◆ Goal 1: Recast the rows as a JSON list of strings with one string per line, leaving out blank lines. Include only the lines starting with the line that contains "will [x=1122, y=378]." and going on through the line that contains "Select 許可 radio".

◆ Excerpted passage:
—————

In ROA terms, contracting with the growers for this new higher quantity is the equivalent
of buying the option to expand capacity. If, during the intervening two years between writing the
contract and needing to start construction, market conditions or production parameters change
significantly enough that the expected value of the expansion project turns negative, the mill can
“let the option expire” by simply not beginning construction. The mill‟s losses are equal to
whatever it cost to contract with the growers for the expanded quantity. If the mill instead
decides to exercise the option by building the plant, the potential losses could be much higher.
The value of the option (to build or not build) is essentially represented by the value saved by
letting the option expire in a down market instead of building and taking larger losses. If
expected conditions are positive, then the mill will exercise the option, and the value of the
project follows the same value path as traditional NPV analysis. For this reason, only negative
shocks will be studied in this research.
In order for the real option to have value, there must be a significant chance that
unexpected negative market or production conditions could arise in the years between buying
and exercising the option. Since uncertainty is, by its nature, unpredictable, a large range of
potential negative shock chances will have to be considered.
The risks and uncertainty facing potential cellulosic ethanol producers are an area of
research that needs to be explored further. The goal of this research is to model some of the
uncertainty facing a collocated plant using simulation techniques, and then explore some sources
of uncertainty to learn more about how they might affect the business decisions facing the plant.
The following are the objectives of this paper:
1) The primary objective of this paper is to develop a simulation model of a sugarmill
collocated with a cellulosic ethanol plant capable of running on bagasse, energy cane,
sweet sorghum, and other cellulosic feedstocks.
2) Additionally, an expansion to this mill is modeled, bringing the capacity up to
commercial scale.
3) Using this simulated mill, test the response to uncertainty in production parameters and
market conditions. Using Real Options Analysis, explore the decisions faced by the
operators when negative market shocks are randomly incorporated.

—————

Some rows:
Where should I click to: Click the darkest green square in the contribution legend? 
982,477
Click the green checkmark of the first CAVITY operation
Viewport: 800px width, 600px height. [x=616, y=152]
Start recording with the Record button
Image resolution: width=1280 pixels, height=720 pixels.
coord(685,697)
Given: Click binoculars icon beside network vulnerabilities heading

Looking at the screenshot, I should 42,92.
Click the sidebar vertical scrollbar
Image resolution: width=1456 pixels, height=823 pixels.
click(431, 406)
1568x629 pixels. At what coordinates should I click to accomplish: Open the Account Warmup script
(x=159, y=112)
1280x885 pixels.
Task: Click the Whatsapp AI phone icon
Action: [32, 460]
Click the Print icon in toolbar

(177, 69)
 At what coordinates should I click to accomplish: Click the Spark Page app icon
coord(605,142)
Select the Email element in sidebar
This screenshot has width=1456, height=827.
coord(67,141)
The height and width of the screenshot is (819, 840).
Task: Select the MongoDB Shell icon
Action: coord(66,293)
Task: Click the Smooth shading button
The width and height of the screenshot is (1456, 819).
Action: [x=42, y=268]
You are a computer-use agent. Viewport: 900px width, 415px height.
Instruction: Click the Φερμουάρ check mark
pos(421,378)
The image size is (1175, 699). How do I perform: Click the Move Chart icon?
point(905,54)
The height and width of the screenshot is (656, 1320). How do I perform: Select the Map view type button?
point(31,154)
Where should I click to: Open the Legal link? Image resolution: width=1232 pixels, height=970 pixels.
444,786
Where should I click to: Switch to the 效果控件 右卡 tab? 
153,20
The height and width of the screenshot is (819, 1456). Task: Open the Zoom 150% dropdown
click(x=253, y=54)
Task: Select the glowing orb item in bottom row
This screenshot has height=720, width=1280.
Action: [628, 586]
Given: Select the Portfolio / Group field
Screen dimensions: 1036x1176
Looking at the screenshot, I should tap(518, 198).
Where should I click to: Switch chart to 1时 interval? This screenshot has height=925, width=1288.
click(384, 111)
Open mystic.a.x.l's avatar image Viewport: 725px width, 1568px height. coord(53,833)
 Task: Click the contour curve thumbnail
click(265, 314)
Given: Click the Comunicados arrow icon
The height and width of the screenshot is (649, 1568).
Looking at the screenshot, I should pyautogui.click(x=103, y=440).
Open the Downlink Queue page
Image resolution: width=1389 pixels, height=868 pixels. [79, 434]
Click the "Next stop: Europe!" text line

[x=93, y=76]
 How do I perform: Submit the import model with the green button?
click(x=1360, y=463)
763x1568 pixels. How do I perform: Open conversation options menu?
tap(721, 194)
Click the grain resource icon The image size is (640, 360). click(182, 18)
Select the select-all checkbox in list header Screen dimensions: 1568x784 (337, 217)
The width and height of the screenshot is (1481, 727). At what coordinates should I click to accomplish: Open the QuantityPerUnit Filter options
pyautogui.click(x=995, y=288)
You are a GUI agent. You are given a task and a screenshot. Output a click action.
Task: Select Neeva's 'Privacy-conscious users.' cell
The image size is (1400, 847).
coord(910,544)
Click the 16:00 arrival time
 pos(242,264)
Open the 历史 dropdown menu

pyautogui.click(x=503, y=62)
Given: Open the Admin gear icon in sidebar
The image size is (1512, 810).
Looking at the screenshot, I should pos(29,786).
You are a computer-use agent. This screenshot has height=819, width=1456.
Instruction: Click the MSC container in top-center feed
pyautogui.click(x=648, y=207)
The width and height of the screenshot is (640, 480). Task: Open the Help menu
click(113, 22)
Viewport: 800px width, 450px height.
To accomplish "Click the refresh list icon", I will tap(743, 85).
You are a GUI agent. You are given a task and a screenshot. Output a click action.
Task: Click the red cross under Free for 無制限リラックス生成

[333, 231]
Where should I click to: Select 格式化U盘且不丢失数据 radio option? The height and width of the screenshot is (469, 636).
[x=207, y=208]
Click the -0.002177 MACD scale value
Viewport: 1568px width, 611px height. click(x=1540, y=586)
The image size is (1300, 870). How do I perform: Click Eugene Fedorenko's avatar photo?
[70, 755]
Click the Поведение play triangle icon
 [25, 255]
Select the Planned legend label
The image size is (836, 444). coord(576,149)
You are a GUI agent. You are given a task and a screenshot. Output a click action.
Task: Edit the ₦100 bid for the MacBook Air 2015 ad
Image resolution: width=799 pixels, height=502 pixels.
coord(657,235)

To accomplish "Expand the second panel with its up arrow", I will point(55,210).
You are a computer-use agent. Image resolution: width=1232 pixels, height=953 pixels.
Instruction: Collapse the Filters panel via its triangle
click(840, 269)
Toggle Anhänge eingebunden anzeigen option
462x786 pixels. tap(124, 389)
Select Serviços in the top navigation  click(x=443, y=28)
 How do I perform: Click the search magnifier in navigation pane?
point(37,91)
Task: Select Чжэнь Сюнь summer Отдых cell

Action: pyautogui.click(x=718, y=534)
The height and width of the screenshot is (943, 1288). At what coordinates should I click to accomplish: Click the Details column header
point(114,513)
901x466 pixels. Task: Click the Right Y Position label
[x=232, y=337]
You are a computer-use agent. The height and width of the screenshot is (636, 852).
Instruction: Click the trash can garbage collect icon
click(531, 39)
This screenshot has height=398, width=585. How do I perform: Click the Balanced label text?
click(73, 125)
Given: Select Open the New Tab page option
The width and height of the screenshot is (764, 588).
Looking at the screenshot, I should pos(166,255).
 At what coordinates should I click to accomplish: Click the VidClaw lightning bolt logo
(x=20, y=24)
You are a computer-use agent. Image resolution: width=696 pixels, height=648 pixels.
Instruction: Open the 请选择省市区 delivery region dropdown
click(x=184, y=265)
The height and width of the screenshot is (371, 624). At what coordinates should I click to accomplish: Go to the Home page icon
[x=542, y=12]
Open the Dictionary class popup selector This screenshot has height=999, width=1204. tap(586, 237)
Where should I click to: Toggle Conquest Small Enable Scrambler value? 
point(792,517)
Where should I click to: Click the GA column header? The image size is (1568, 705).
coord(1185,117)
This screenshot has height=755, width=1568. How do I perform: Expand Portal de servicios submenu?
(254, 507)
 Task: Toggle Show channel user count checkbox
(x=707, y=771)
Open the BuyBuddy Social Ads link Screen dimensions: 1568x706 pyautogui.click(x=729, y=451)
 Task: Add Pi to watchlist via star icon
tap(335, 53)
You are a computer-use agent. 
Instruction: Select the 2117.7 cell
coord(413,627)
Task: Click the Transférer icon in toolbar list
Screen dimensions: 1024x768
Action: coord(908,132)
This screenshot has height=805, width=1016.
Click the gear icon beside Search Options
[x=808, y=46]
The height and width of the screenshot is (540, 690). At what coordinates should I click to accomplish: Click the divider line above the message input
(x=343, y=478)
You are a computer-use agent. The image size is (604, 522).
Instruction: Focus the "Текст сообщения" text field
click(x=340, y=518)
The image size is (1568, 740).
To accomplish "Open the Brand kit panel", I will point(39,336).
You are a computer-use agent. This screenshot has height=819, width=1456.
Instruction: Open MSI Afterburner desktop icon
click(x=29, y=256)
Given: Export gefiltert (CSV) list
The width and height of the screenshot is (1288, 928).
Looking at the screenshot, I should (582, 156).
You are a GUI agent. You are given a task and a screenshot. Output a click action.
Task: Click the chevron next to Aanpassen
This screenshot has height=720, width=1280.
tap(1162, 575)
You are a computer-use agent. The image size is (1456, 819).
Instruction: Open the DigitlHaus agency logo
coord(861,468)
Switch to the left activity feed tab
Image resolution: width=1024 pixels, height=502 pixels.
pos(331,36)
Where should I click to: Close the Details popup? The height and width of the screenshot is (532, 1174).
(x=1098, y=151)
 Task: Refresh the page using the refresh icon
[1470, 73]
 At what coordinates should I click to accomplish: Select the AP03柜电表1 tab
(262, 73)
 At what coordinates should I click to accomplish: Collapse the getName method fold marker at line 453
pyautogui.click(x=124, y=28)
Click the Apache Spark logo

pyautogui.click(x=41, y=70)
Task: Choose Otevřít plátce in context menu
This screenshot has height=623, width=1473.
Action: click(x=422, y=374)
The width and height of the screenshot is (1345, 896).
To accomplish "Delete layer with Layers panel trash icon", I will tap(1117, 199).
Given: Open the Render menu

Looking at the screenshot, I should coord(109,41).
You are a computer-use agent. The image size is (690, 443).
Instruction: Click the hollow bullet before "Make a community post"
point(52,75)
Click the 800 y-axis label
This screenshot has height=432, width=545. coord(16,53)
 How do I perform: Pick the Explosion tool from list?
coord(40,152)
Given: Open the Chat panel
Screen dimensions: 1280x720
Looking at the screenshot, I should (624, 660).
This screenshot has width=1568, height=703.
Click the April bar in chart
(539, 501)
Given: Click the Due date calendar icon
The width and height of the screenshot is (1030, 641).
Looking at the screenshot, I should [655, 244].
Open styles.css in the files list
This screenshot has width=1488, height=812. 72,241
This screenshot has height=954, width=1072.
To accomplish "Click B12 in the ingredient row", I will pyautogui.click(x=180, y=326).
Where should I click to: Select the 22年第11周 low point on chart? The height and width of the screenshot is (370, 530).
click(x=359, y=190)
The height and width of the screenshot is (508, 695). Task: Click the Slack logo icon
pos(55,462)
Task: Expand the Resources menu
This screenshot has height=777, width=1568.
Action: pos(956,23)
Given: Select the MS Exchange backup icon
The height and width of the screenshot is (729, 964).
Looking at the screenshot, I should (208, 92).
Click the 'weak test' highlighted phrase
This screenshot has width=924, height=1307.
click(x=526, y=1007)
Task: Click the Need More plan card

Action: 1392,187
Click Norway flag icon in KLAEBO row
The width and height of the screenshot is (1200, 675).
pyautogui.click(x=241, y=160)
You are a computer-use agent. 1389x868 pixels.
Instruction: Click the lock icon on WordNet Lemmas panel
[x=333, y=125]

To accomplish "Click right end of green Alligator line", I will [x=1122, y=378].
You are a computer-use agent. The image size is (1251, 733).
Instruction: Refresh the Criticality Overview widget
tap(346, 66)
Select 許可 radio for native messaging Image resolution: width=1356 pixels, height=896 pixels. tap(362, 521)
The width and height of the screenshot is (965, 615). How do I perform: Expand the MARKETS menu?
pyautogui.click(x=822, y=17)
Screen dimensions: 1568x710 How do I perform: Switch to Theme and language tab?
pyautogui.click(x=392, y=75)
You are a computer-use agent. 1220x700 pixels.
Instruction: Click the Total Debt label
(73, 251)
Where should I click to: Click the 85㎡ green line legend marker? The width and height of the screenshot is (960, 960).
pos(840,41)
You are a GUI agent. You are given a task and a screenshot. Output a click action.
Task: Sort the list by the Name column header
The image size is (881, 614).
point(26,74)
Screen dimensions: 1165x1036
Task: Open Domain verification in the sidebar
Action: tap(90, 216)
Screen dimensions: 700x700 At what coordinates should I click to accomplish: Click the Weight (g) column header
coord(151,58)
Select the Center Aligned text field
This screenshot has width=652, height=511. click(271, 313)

—————

◆ Goal 2: Print the whole passage on real options for the sugar mill expansion without changing anything.

◆ Exercise result 1:
[
  "To accomplish \"Click right end of green Alligator line\", I will [x=1122, y=378].",
  "You are a computer-use agent. The image size is (1251, 733).",
  "Instruction: Refresh the Criticality Overview widget",
  "tap(346, 66)",
  "Select 許可 radio for native messaging Image resolution: width=1356 pixels, height=896 pixels. tap(362, 521)"
]

◆ Exercise result 2:
In ROA terms, contracting with the growers for this new higher quantity is the equivalent
of buying the option to expand capacity. If, during the intervening two years between writing the
contract and needing to start construction, market conditions or production parameters change
significantly enough that the expected value of the expansion project turns negative, the mill can
“let the option expire” by simply not beginning construction. The mill‟s losses are equal to
whatever it cost to contract with the growers for the expanded quantity. If the mill instead
decides to exercise the option by building the plant, the potential losses could be much higher.
The value of the option (to build or not build) is essentially represented by the value saved by
letting the option expire in a down market instead of building and taking larger losses. If
expected conditions are positive, then the mill will exercise the option, and the value of the
project follows the same value path as traditional NPV analysis. For this reason, only negative
shocks will be studied in this research.
In order for the real option to have value, there must be a significant chance that
unexpected negative market or production conditions could arise in the years between buying
and exercising the option. Since uncertainty is, by its nature, unpredictable, a large range of
potential negative shock chances will have to be considered.
The risks and uncertainty facing potential cellulosic ethanol producers are an area of
research that needs to be explored further. The goal of this research is to model some of the
uncertainty facing a collocated plant using simulation techniques, and then explore some sources
of uncertainty to learn more about how they might affect the business decisions facing the plant.
The following are the objectives of this paper:
1) The primary objective of this paper is to develop a simulation model of a sugarmill
collocated with a cellulosic ethanol plant capable of running on bagasse, energy cane,
sweet sorghum, and other cellulosic feedstocks.
2) Additionally, an expansion to this mill is modeled, bringing the capacity up to
commercial scale.
3) Using this simulated mill, test the response to uncertainty in production parameters and
market conditions. Using Real Options Analysis, explore the decisions faced by the
operators when negative market shocks are randomly incorporated.